BY Susan L. Greenberg
2015
Title | Editors Talk about Editing PDF eBook |
Author | Susan L. Greenberg |
Publisher | Peter Lang Incorporated, International Academic Publishers |
Pages | 0 |
Release | 2015 |
Genre | Book editors |
ISBN | 9781433120046 |
The work of «editing» is by and large something that happens behind the scenes, noticed only when it is done badly, or not done at all. There is not much information about what editors do. The result is that editing is not often talked about in its own right - not even by the people who do it. This collection of interviews attempts to fill some of the gaps. The author, a former editor herself, interviews practitioners at the top of their game - from newspapers, magazines, broadcast news, book publishing, scholarly editing, academic publishing and digital curation. The interviewees think out loud about creativity and human judgment; what they have in common and what makes them different; how editing skills and culture can be shared; why editing continues to fascinate; and why any of this might matter.
BY Ian Small
1991
Title | The Theory and Practice of Text-Editing PDF eBook |
Author | Ian Small |
Publisher | Cambridge University Press |
Pages | 238 |
Release | 1991 |
Genre | Language Arts & Disciplines |
ISBN | 9780521401463 |
This volume of essays addresses the practical implications of theoretical issues in a variety of texts from Shakespeare to Oscar Wilde.
BY Kathryn Sutherland
2016-04-01
Title | Text Editing, Print and the Digital World PDF eBook |
Author | Kathryn Sutherland |
Publisher | Routledge |
Pages | 240 |
Release | 2016-04-01 |
Genre | Language Arts & Disciplines |
ISBN | 1317045750 |
Traditional critical editing, defined by the paper and print limitations of the book, is now considered by many to be inadequate for the expression and interpretation of complex works of literature.
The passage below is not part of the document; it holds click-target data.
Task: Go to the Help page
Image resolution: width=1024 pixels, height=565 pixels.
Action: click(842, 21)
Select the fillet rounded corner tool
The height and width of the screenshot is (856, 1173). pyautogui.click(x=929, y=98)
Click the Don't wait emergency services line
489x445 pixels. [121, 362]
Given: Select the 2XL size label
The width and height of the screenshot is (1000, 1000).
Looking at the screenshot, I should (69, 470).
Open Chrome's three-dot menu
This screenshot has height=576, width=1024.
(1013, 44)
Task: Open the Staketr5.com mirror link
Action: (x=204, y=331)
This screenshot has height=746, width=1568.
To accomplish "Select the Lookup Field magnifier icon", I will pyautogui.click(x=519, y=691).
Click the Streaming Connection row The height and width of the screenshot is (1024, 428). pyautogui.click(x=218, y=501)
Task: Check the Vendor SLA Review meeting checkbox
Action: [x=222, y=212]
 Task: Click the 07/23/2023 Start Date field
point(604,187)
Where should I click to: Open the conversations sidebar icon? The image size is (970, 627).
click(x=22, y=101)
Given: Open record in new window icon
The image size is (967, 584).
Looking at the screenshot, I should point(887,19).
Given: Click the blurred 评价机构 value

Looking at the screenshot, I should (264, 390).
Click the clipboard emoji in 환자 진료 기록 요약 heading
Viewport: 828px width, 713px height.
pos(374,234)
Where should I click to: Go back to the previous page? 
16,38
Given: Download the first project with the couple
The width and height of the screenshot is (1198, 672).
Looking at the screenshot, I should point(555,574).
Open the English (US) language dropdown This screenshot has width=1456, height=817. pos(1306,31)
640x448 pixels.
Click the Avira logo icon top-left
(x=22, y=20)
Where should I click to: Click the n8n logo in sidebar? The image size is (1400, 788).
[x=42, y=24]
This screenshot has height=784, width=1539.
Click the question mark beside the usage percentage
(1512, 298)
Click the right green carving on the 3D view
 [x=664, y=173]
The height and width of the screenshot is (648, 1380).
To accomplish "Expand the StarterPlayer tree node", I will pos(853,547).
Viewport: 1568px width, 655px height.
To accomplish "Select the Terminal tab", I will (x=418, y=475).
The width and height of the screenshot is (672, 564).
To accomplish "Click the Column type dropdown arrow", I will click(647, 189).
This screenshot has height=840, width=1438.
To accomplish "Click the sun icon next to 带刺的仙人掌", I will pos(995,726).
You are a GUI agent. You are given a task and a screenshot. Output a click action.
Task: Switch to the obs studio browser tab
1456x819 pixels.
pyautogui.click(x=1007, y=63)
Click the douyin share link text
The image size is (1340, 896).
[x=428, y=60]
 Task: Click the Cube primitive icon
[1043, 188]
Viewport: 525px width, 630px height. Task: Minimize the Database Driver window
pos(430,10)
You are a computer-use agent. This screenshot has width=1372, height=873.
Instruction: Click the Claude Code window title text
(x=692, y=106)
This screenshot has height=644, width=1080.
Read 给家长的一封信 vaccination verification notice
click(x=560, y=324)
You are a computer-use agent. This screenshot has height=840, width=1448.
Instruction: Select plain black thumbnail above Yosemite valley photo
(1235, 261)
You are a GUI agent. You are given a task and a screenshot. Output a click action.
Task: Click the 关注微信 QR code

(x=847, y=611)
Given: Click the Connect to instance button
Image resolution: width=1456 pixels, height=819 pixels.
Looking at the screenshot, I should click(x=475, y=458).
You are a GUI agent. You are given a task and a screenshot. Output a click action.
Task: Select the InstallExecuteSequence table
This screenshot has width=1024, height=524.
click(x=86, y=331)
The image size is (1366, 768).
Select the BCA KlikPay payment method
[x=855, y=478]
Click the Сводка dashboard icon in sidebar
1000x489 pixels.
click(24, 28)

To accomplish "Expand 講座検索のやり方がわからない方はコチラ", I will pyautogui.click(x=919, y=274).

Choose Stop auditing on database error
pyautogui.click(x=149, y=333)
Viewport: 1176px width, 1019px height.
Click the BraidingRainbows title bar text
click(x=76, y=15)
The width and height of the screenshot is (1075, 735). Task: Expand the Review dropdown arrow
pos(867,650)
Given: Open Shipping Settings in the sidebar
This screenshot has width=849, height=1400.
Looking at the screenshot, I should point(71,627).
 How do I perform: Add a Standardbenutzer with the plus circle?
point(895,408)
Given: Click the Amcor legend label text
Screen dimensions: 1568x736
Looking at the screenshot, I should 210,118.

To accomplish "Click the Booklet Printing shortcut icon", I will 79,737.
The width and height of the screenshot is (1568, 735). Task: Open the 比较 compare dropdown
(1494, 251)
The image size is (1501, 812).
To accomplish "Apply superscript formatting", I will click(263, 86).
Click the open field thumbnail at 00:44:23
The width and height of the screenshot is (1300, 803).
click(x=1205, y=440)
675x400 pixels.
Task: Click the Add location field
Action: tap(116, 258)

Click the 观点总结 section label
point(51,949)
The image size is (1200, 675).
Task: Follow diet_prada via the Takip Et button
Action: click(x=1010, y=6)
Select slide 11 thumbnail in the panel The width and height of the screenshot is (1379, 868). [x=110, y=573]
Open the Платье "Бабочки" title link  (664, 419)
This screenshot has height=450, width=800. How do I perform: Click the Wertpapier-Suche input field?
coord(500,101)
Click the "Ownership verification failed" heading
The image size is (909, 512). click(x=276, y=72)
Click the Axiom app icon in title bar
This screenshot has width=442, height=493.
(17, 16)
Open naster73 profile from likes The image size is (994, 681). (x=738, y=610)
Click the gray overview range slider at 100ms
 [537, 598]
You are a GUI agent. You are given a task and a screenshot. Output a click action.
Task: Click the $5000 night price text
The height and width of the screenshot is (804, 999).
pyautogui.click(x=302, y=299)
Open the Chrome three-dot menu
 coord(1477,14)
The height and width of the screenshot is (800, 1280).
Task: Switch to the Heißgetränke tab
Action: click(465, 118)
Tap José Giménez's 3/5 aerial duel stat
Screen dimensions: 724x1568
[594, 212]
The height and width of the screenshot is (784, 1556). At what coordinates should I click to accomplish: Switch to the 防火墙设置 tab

At the same time, digital developments are permitting us to extend the range of text objects we can reproduce and investigate critically - not just books, but newspapers, draft manuscripts and inscriptions on stone. Some exponents of the benefits of new information technologies argue that in future all editions should be produced in digital or online form. By contrast, others point to the fact that print, after more than five hundred years of development, continues to set the agenda for how we think about text, even in its non-print forms. This important book brings together leading textual critics, scholarly editors, technical specialists and publishers to discuss whether and how existing paradigms for developing and using critical editions are changing to reflect the increased commitment to and assumed significance of digital tools and methodologies.